TEXT PROVIDED —
---

Wastewater Treatment Plant Operators
Overview Routines Hours/Wages Qualifications Jobs References

Figure 2. Cat tails at the Arcata Marsh

Routines - What Does a Wastewater Treatment Operator Do?

The job description for an operator at a wastewater treatment plant involves working with and maintaining electric motors, valves, pumps, and equipment for controlling the amount of chemicals added to and mixed in with the water as well as the amount of water flowing through the system. The trade involves organizing and filing information of data by keeping logs concerning the flow of untreated water into the plant, treated water out of the plant, and the condition of the water as it flows through the entire treatment process. Other duties throughout the day include adding chemicals and adjusting the levels of chlorine, ammonia, and lime addition, as well as taking readings of meters and gauges that keep track of the volume of water processed.

---

EXTRACTED DATA —

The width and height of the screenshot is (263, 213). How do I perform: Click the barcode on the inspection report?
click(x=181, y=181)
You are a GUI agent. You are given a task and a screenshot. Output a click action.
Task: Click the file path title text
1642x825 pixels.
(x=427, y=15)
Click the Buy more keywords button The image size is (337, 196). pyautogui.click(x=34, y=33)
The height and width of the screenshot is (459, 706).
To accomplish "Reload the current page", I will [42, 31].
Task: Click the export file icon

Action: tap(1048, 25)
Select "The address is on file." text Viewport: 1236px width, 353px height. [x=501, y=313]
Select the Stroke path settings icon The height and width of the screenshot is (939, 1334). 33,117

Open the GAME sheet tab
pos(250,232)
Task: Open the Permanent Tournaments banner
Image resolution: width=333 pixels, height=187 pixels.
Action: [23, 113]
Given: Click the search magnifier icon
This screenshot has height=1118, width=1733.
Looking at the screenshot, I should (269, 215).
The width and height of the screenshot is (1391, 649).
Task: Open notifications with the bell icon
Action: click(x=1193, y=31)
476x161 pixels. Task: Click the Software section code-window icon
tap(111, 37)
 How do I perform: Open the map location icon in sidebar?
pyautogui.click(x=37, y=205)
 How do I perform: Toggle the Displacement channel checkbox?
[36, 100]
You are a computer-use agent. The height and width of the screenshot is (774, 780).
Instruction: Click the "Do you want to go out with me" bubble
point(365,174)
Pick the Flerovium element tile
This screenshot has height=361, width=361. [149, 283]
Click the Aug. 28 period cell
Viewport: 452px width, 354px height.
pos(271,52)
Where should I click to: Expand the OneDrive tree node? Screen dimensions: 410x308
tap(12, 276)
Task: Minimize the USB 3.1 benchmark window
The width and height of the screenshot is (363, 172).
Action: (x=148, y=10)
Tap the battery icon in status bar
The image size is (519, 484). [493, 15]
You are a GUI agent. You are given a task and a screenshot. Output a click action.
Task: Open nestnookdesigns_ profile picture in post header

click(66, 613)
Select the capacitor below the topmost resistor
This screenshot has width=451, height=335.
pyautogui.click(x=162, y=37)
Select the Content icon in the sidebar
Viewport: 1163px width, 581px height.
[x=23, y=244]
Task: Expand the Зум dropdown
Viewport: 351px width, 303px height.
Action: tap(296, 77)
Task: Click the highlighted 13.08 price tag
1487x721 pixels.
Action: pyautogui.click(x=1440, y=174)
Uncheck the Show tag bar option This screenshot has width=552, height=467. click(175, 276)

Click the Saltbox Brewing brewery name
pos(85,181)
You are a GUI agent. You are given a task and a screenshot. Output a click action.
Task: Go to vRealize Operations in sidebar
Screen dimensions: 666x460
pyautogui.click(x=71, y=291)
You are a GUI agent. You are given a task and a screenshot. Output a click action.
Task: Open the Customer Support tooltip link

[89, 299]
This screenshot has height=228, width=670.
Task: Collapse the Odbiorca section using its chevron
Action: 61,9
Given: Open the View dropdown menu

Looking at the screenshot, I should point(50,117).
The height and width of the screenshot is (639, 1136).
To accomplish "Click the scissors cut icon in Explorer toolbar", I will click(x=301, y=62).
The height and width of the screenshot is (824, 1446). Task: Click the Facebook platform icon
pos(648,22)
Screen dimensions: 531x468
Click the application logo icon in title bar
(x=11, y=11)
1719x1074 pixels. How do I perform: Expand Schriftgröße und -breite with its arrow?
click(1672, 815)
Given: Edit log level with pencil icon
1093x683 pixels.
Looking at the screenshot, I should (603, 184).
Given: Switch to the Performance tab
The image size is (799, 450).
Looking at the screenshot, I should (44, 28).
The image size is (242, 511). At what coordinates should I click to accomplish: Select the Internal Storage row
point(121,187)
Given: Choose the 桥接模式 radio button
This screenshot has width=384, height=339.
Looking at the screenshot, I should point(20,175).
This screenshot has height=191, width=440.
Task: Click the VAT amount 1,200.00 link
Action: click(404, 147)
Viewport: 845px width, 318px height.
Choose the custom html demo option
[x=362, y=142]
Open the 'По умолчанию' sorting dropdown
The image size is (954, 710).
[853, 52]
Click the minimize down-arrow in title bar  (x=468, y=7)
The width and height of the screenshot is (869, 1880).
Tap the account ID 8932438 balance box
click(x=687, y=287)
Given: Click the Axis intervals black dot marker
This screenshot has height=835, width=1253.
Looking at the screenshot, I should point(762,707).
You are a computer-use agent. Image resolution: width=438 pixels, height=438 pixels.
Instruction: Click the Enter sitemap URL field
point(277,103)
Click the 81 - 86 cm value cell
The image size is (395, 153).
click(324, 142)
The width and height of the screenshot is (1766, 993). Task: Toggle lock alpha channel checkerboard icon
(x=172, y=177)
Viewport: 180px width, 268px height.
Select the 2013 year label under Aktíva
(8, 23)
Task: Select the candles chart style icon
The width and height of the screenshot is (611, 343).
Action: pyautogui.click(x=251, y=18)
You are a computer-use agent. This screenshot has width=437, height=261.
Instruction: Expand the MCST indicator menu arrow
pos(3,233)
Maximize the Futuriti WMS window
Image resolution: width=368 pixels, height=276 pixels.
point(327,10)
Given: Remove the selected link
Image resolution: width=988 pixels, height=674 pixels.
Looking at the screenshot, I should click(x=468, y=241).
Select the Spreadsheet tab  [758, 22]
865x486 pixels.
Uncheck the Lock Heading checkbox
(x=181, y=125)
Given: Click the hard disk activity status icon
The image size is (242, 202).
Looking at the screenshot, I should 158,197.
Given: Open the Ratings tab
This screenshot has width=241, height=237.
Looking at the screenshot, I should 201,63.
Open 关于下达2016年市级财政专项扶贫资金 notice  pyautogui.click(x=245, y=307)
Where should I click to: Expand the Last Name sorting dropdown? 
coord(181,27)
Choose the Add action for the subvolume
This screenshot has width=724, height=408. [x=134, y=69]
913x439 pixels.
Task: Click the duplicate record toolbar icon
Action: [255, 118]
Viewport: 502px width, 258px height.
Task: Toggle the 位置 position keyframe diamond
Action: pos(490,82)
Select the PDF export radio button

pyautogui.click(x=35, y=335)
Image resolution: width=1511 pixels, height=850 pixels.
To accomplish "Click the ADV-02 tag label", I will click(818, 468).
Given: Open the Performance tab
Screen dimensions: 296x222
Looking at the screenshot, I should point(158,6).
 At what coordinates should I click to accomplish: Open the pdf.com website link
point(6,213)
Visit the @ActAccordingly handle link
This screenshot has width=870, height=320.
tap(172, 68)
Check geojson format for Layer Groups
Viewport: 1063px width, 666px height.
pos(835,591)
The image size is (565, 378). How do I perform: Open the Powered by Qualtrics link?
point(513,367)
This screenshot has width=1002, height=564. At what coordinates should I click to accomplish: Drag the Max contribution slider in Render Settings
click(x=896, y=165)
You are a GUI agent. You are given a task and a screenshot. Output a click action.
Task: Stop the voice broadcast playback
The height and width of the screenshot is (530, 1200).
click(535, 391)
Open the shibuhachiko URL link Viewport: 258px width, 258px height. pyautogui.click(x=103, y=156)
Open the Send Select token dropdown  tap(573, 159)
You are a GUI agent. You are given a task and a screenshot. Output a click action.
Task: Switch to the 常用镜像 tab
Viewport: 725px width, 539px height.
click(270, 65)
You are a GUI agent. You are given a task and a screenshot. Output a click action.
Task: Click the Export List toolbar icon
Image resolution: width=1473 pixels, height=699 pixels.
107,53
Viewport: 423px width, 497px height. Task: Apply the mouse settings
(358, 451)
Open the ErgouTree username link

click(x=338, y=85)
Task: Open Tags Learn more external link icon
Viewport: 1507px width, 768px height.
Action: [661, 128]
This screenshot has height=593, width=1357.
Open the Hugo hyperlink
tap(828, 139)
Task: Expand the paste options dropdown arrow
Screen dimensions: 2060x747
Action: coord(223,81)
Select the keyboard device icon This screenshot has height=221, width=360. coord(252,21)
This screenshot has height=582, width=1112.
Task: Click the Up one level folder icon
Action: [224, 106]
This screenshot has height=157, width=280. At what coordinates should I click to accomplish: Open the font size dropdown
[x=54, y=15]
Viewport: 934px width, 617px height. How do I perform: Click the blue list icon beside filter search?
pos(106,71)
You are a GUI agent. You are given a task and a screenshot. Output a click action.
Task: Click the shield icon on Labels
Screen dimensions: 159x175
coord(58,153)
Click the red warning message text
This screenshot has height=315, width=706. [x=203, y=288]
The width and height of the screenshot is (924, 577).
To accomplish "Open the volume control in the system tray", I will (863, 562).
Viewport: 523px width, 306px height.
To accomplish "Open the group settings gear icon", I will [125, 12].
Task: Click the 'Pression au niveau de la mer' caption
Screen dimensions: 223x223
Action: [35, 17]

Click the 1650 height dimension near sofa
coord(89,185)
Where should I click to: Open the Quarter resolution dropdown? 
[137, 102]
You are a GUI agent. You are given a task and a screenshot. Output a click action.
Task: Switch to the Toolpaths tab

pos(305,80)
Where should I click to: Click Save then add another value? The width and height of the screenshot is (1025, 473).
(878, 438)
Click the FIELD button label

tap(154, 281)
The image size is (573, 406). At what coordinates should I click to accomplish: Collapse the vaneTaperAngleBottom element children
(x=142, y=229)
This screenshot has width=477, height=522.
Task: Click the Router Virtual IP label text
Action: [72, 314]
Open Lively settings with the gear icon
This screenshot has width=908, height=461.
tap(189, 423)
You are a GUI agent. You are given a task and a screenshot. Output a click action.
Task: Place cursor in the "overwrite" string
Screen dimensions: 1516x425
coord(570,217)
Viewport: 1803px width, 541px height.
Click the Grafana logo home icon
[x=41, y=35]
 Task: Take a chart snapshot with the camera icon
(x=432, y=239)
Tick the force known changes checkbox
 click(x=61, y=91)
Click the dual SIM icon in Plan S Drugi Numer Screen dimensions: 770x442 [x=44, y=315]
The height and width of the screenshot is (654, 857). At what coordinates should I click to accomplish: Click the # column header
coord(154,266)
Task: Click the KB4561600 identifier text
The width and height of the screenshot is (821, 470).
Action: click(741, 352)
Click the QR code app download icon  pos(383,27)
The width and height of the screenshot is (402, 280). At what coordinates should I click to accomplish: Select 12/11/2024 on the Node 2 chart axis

---

SET TASKS —
a) From the text on wastewater treatment plant operators above, list every chemical that the text names as one whose level an operator adjusts.
b) Reproduce the passage from the text on wastewater treatment plant operators word for word, everything from "The job description" down to "of water processed.".

FINAL ANSWERS —
a)
- chlorine
- ammonia
- lime

b)
The job description for an operator at a wastewater treatment plant involves working with and maintaining electric motors, valves, pumps, and equipment for controlling the amount of chemicals added to and mixed in with the water as well as the amount of water flowing through the system. The trade involves organizing and filing information of data by keeping logs concerning the flow of untreated water into the plant, treated water out of the plant, and the condition of the water as it flows through the entire treatment process. Other duties throughout the day include adding chemicals and adjusting the levels of chlorine, ammonia, and lime addition, as well as taking readings of meters and gauges that keep track of the volume of water processed.